— Set exercise —
Return the records verbatim from the line with "Image resolution: width=528" to the line with "Click the Starting", including both of those lines.

-- start of Source material --

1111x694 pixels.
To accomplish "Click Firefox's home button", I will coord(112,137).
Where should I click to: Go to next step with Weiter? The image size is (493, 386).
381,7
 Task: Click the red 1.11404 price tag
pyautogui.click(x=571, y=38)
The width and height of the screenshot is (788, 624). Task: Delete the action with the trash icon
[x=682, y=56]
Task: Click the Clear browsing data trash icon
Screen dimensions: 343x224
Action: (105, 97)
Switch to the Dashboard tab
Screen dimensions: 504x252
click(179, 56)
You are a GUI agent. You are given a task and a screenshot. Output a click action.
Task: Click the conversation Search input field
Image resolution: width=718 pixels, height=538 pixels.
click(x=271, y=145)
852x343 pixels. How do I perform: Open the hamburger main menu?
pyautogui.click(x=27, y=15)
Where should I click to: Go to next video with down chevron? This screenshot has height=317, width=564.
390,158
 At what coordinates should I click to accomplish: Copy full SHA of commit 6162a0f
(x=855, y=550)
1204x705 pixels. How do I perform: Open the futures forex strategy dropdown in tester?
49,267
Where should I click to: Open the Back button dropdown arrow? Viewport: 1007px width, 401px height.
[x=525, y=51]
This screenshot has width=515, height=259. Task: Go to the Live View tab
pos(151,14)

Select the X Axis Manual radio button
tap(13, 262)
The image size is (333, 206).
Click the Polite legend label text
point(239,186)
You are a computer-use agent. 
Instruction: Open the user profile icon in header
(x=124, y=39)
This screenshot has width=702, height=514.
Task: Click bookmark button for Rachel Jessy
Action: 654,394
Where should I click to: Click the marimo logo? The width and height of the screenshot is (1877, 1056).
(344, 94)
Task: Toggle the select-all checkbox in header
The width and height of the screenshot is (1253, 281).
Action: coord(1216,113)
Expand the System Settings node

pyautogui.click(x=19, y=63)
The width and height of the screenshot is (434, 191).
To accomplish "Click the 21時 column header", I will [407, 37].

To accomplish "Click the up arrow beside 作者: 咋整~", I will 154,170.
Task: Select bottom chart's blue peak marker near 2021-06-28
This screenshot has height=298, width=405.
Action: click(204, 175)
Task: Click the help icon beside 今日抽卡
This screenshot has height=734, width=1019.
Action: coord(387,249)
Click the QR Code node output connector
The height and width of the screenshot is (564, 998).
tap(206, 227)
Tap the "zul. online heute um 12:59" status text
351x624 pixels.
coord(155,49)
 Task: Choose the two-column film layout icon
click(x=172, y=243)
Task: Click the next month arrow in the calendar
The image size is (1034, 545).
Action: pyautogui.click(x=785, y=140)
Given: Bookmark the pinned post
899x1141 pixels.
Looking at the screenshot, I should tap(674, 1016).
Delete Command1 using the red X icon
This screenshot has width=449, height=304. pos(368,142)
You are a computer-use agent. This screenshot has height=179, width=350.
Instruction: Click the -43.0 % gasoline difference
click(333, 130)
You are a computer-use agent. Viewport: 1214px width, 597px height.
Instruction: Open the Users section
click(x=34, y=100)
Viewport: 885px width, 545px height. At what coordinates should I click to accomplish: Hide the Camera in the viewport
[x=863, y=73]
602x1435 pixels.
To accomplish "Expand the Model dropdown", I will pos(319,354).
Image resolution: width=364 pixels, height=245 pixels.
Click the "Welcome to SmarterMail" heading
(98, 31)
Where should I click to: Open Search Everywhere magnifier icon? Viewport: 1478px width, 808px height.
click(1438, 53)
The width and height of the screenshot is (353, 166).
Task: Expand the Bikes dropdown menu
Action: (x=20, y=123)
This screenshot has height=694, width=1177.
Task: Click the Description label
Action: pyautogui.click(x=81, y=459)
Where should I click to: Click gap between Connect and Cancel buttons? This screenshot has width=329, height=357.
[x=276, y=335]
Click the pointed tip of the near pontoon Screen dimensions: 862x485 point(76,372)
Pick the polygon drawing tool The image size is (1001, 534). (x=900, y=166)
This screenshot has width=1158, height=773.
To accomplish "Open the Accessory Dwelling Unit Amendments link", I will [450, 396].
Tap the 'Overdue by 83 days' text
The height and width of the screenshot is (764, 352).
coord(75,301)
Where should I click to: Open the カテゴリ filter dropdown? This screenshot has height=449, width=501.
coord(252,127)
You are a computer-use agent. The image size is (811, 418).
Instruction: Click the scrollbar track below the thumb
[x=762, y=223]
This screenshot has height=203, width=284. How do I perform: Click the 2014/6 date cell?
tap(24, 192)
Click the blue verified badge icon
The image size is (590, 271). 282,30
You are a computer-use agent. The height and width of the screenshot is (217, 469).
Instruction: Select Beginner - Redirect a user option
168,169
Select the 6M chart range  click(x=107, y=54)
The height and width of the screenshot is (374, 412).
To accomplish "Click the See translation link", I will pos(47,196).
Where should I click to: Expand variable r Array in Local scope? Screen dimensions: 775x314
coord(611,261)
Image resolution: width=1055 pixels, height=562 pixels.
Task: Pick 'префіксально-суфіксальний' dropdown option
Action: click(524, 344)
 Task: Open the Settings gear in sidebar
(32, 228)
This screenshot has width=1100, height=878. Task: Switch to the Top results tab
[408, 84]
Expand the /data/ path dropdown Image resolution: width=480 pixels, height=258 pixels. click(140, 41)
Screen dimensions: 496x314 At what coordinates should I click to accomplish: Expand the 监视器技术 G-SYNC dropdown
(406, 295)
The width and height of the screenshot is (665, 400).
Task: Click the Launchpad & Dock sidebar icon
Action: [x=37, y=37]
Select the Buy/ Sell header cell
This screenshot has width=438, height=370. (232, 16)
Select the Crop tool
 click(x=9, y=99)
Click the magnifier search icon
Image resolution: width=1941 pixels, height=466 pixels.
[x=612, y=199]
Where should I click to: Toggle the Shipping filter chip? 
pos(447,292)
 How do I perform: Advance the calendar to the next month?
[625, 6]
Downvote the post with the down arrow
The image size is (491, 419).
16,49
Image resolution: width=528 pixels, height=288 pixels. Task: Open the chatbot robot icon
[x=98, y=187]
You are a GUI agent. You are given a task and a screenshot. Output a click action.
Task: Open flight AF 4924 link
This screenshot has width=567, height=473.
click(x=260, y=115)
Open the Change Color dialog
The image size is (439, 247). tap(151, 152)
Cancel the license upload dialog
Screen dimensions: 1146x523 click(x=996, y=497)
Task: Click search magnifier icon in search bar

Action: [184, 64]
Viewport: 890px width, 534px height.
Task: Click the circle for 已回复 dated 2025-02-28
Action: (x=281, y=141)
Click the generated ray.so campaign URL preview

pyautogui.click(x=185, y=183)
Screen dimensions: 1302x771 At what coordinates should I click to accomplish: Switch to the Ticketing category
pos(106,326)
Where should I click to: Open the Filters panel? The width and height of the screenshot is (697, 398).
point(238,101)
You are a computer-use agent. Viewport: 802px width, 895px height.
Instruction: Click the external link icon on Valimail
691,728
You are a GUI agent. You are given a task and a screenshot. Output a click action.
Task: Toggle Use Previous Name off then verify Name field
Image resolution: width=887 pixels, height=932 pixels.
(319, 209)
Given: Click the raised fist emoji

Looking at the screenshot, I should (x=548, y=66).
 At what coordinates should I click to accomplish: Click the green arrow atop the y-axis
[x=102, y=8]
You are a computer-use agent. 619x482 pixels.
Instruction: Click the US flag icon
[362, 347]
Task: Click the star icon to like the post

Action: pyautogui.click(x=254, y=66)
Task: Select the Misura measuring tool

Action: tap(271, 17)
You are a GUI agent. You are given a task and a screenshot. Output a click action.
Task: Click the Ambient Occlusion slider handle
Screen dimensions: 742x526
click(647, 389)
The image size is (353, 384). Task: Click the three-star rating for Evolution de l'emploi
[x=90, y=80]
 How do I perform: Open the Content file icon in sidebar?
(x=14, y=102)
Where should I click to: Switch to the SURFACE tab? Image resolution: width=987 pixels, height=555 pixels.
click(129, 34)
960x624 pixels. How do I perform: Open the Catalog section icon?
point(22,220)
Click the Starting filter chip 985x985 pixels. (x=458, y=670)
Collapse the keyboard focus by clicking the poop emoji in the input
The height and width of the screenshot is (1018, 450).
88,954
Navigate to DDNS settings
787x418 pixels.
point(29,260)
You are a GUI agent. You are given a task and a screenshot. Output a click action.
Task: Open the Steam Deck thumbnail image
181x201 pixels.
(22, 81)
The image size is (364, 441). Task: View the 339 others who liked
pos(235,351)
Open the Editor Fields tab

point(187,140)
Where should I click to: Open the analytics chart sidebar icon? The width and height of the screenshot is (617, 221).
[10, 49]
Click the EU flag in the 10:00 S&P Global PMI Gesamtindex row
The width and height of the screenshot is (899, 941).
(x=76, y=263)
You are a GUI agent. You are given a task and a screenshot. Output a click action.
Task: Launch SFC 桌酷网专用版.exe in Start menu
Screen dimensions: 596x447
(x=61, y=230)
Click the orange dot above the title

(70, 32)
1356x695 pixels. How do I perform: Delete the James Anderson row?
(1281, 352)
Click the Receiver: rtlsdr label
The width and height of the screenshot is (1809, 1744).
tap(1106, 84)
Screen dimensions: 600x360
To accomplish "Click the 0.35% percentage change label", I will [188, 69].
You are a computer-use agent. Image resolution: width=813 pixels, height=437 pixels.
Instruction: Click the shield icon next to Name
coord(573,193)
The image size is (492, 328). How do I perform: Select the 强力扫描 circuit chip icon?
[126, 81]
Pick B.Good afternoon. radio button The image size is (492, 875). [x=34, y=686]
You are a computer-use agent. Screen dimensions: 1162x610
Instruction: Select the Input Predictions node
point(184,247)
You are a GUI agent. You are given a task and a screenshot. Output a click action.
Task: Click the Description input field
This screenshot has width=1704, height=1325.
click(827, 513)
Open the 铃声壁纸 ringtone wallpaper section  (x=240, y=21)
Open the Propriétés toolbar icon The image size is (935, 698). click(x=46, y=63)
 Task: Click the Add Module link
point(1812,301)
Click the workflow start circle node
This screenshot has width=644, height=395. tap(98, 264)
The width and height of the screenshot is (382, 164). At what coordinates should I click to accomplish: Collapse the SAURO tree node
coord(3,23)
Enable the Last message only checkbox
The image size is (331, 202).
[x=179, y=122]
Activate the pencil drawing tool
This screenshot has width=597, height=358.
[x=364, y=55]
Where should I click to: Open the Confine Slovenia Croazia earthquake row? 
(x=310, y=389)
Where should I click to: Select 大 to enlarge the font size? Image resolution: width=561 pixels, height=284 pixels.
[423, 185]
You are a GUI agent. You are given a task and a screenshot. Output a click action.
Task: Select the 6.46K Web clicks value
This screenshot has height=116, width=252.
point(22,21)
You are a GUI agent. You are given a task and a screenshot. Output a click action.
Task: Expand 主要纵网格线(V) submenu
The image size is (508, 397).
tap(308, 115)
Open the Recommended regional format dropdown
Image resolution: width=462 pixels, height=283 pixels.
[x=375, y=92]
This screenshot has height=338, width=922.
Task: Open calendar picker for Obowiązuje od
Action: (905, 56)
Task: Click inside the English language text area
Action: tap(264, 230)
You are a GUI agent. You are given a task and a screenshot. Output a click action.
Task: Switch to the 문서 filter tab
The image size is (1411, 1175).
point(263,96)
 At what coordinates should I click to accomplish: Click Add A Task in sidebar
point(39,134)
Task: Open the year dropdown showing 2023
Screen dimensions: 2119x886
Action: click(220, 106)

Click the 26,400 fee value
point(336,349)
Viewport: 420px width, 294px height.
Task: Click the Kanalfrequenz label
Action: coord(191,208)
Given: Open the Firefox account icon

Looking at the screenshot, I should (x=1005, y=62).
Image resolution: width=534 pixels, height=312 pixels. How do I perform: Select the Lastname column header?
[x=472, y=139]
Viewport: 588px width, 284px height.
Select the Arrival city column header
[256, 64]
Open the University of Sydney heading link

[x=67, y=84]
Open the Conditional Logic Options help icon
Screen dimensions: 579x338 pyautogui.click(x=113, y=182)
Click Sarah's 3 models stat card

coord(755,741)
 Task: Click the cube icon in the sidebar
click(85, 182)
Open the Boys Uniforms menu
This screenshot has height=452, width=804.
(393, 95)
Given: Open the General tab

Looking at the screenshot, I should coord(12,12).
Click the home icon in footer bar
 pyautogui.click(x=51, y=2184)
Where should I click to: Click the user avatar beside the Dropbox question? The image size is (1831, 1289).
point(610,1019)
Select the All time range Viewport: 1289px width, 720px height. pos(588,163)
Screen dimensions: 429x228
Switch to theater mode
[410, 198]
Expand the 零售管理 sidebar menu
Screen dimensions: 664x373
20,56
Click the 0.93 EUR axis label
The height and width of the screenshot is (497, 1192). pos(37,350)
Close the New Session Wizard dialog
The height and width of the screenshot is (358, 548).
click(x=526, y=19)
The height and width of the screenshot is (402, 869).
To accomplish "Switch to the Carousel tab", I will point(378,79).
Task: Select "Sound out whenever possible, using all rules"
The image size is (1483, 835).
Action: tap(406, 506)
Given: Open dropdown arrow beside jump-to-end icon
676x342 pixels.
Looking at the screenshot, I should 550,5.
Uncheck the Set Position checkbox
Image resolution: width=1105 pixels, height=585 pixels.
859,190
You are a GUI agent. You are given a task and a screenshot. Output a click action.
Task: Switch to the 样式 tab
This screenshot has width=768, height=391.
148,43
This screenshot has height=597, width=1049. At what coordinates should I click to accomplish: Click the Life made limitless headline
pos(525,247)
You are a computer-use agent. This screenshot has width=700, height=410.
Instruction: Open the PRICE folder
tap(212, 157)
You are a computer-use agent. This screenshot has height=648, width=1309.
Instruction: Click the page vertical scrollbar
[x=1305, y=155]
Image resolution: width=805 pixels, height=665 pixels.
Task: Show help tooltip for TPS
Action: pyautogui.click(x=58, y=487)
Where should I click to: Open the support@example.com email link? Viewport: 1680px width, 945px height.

-- end of Source material --

— Correct result —
Image resolution: width=528 pixels, height=288 pixels. Task: Open the chatbot robot icon
[x=98, y=187]
You are a GUI agent. You are given a task and a screenshot. Output a click action.
Task: Open flight AF 4924 link
This screenshot has width=567, height=473.
click(x=260, y=115)
Open the Change Color dialog
The image size is (439, 247). tap(151, 152)
Cancel the license upload dialog
Screen dimensions: 1146x523 click(x=996, y=497)
Task: Click search magnifier icon in search bar

Action: [184, 64]
Viewport: 890px width, 534px height.
Task: Click the circle for 已回复 dated 2025-02-28
Action: (x=281, y=141)
Click the generated ray.so campaign URL preview

pyautogui.click(x=185, y=183)
Screen dimensions: 1302x771 At what coordinates should I click to accomplish: Switch to the Ticketing category
pos(106,326)
Where should I click to: Open the Filters panel? The width and height of the screenshot is (697, 398).
point(238,101)
You are a computer-use agent. Viewport: 802px width, 895px height.
Instruction: Click the external link icon on Valimail
691,728
You are a GUI agent. You are given a task and a screenshot. Output a click action.
Task: Toggle Use Previous Name off then verify Name field
Image resolution: width=887 pixels, height=932 pixels.
(319, 209)
Given: Click the raised fist emoji

Looking at the screenshot, I should (x=548, y=66).
 At what coordinates should I click to accomplish: Click the green arrow atop the y-axis
[x=102, y=8]
You are a computer-use agent. 619x482 pixels.
Instruction: Click the US flag icon
[362, 347]
Task: Click the star icon to like the post

Action: pyautogui.click(x=254, y=66)
Task: Select the Misura measuring tool

Action: tap(271, 17)
You are a GUI agent. You are given a task and a screenshot. Output a click action.
Task: Click the Ambient Occlusion slider handle
Screen dimensions: 742x526
click(647, 389)
The image size is (353, 384). Task: Click the three-star rating for Evolution de l'emploi
[x=90, y=80]
 How do I perform: Open the Content file icon in sidebar?
(x=14, y=102)
Where should I click to: Switch to the SURFACE tab? Image resolution: width=987 pixels, height=555 pixels.
click(129, 34)
960x624 pixels. How do I perform: Open the Catalog section icon?
point(22,220)
Click the Starting filter chip 985x985 pixels. (x=458, y=670)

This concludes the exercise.